Mario se inclinó y le besó.

Se había hecho un silencio de muerte en la sala. La escena de la felicidad de Mario era monstruosa, grotesca, emocionante... En aquel diabólico lapso de tiempo, imbuido del carácter ilusorio de toda felicidad, se oyó un solo sonido, inmediatamente después del melancólico y obsceno contacto de los labios de Mario con la repulsiva carne que se adelantaba para recibir su caricia. Fue la risa del giovanotto, a nuestra izquierda. Irrumpió en la dramática expectación del momento, brutal, maliciosa, y sin embargo —a menos que yo estuviera totalmente equivocado— no exenta de compasión hacia aquella pobre criatura torturada y desconcertada. Algo en esta risa me recordaba aquel grito de «Poveretto!» que según el mago debía ir dirigido a él.

Todavía resonaban en el aire los últimos ecos de la carcajada cuando el cavaliere hizo restallar el látigo junto a la pata de su silla, y Mario, sobresaltado, echó hacia atrás el cuerpo. Permaneció en esta postura con la mirada perdida, llevándose las manos a los labios profanados. Luego se golpeó una y otra vez las sienes con los nudillos, se volvió y bajó tambaleante la escalera, mientras el público aplaudía y Cipolla, sentado con las manos en el regazo, reía sacudiendo los hombros. Una vez abajo, corriendo todavía, Mario se volvió de pronto con las piernas muy separadas y levantó un brazo. Por encima de las risas y los aplausos resonaron dos detonaciones sordas.

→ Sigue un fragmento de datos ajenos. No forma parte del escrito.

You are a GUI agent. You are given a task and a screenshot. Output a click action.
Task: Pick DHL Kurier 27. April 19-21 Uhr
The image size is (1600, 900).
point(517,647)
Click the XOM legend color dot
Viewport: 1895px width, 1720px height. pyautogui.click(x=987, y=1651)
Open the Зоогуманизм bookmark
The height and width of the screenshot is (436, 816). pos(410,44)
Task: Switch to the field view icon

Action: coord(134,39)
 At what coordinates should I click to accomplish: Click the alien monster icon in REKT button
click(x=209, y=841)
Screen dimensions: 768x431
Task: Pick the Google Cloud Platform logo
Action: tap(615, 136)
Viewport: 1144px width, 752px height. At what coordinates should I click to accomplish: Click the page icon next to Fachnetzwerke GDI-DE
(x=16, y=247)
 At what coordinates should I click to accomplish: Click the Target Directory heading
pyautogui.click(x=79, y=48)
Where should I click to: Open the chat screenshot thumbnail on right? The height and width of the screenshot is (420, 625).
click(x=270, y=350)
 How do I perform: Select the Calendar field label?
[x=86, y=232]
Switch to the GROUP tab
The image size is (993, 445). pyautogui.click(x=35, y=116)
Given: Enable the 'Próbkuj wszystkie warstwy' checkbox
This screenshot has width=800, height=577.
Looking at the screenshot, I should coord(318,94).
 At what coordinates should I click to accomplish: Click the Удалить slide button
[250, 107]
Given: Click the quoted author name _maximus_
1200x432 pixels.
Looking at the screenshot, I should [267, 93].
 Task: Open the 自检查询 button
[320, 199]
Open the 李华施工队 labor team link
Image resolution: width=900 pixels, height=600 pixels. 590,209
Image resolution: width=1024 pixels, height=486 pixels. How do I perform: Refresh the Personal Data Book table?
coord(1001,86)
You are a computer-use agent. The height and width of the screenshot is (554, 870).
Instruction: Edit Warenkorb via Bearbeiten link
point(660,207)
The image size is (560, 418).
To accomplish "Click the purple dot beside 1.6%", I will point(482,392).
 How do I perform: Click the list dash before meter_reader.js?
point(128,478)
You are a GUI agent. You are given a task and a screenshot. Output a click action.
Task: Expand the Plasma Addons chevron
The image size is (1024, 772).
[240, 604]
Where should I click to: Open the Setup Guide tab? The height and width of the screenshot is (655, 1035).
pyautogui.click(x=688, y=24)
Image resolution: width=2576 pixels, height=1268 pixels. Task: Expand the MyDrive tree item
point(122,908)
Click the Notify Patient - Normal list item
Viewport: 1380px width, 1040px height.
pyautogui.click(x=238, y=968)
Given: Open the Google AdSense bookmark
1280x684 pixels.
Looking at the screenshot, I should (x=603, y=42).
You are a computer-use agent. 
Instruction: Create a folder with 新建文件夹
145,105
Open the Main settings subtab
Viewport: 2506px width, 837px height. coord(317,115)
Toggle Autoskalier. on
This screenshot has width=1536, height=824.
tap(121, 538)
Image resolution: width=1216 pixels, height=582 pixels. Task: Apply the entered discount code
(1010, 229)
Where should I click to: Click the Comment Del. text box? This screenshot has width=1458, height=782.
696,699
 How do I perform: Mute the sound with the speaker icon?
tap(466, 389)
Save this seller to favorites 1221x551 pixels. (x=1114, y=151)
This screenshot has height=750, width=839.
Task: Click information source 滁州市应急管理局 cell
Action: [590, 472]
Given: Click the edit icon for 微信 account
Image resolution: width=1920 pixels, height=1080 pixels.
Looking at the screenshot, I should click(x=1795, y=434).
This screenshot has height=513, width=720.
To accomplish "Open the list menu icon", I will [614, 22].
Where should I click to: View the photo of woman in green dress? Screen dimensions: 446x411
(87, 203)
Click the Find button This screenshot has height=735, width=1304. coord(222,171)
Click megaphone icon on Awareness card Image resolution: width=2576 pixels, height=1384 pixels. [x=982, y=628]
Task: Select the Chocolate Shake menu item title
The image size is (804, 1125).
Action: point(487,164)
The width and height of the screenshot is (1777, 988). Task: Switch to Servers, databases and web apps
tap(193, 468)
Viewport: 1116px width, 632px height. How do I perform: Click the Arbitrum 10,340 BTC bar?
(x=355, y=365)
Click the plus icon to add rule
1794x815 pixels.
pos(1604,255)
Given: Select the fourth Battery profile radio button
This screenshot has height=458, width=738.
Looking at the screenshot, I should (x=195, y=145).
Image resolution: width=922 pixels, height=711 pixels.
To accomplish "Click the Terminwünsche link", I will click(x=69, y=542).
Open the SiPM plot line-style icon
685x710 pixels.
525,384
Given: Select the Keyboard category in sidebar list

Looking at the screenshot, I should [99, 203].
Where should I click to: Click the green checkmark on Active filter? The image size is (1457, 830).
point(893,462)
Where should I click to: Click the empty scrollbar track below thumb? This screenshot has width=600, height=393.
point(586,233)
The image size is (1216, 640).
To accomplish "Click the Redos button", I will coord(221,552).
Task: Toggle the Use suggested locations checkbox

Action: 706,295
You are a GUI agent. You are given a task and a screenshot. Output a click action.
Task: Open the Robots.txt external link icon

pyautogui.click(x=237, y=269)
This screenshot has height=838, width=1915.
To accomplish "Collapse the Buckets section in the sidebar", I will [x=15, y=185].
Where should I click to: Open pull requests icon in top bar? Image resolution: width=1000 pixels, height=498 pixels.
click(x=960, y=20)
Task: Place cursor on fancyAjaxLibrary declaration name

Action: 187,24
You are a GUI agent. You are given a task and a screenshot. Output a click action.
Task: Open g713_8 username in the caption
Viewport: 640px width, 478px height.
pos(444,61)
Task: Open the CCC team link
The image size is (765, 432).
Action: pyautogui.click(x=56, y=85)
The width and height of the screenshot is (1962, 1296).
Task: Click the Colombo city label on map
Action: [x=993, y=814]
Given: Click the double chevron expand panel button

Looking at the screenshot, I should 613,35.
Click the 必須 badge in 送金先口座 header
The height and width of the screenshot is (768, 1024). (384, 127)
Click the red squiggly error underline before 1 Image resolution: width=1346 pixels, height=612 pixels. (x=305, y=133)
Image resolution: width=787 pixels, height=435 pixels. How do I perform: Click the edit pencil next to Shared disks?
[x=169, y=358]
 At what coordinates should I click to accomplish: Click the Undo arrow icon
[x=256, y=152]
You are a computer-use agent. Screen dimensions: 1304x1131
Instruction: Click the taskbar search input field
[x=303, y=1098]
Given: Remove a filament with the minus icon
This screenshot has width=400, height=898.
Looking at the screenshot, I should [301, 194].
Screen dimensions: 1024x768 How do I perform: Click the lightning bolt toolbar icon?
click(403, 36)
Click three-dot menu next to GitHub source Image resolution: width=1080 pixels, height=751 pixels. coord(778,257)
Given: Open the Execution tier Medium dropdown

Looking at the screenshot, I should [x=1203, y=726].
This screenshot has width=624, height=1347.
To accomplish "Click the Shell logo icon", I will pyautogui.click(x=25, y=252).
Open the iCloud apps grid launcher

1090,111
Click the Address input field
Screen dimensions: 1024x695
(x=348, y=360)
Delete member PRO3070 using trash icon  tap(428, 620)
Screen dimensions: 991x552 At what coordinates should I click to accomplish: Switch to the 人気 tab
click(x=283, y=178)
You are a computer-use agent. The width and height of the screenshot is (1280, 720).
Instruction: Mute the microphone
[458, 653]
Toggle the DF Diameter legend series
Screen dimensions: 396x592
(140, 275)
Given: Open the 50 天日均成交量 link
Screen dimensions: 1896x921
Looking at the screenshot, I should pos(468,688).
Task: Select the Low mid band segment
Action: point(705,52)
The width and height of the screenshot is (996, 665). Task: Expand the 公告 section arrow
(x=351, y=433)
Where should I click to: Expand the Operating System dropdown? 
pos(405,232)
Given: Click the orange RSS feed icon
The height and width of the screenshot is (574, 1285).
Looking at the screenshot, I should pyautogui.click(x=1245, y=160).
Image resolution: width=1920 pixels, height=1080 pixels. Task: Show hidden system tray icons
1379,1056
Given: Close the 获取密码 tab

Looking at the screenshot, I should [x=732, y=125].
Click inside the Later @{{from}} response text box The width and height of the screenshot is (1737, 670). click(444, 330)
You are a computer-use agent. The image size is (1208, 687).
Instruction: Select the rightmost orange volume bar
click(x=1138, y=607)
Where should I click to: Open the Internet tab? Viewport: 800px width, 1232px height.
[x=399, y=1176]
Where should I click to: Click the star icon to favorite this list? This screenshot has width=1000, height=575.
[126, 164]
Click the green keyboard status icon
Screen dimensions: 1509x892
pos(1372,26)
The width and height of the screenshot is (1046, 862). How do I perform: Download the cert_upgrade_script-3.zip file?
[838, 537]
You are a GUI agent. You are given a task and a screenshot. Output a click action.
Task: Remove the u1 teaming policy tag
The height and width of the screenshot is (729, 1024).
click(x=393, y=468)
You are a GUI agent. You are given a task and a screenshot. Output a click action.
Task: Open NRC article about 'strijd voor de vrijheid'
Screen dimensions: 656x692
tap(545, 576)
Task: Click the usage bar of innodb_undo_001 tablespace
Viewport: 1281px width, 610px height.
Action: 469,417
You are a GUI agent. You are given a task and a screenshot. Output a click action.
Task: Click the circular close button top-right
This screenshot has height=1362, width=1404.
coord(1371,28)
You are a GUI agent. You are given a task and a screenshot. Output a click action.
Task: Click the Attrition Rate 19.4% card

Inmediatamente se hizo el silencio. Incluso los bailarines se detuvieron y miraron a su alrededor desconcertados. Cipolla se levantó de un brinco. Permaneció un momento de pie con los brazos abiertos, como si quisiera apartar a la gente, como si de un momento a otro fuera a gritar: «¡Quietos! ¡Silencio! ¡Atrás! ¿Qué ha sido eso?». Luego volvió a hundirse en la silla, con la cabeza rodándole sobre el pecho; un instante después cayó de lado al suelo, donde quedó inmóvil, como un desordenado fardo de ropa y huesos retorcidos.

El tumulto fue indescriptible. Las mujeres, temblorosas, ocultaron el rostro en el pecho de sus acompañantes. Se oyeron gritos pidiendo un médico, la presencia de la policía. Los espectadores invadieron la escena, se lanzaron en tropel sobre Mario para desarmarlo, para arrebatarle el arma que le colgaba de los dedos, ese pequeño artefacto metálico de cañón cortísimo que apenas parecía una pistola. ¡En qué extraña e inesperada dirección lo había apuntado el destino!

Y ahora —¡al fin!— llevamos a los niños a la salida, pasando junto a una pareja de carabineros que entraban en aquel momento. «¿Ha terminado ya?», preguntaron para poder marcharse tranquilos. «Sí, ya ha terminado», les confirmamos. Había sido un final horrible, un desenlace funesto. Y sin embargo, entonces como ahora, a mí me pareció una liberación. No pude ni puedo evitarlo.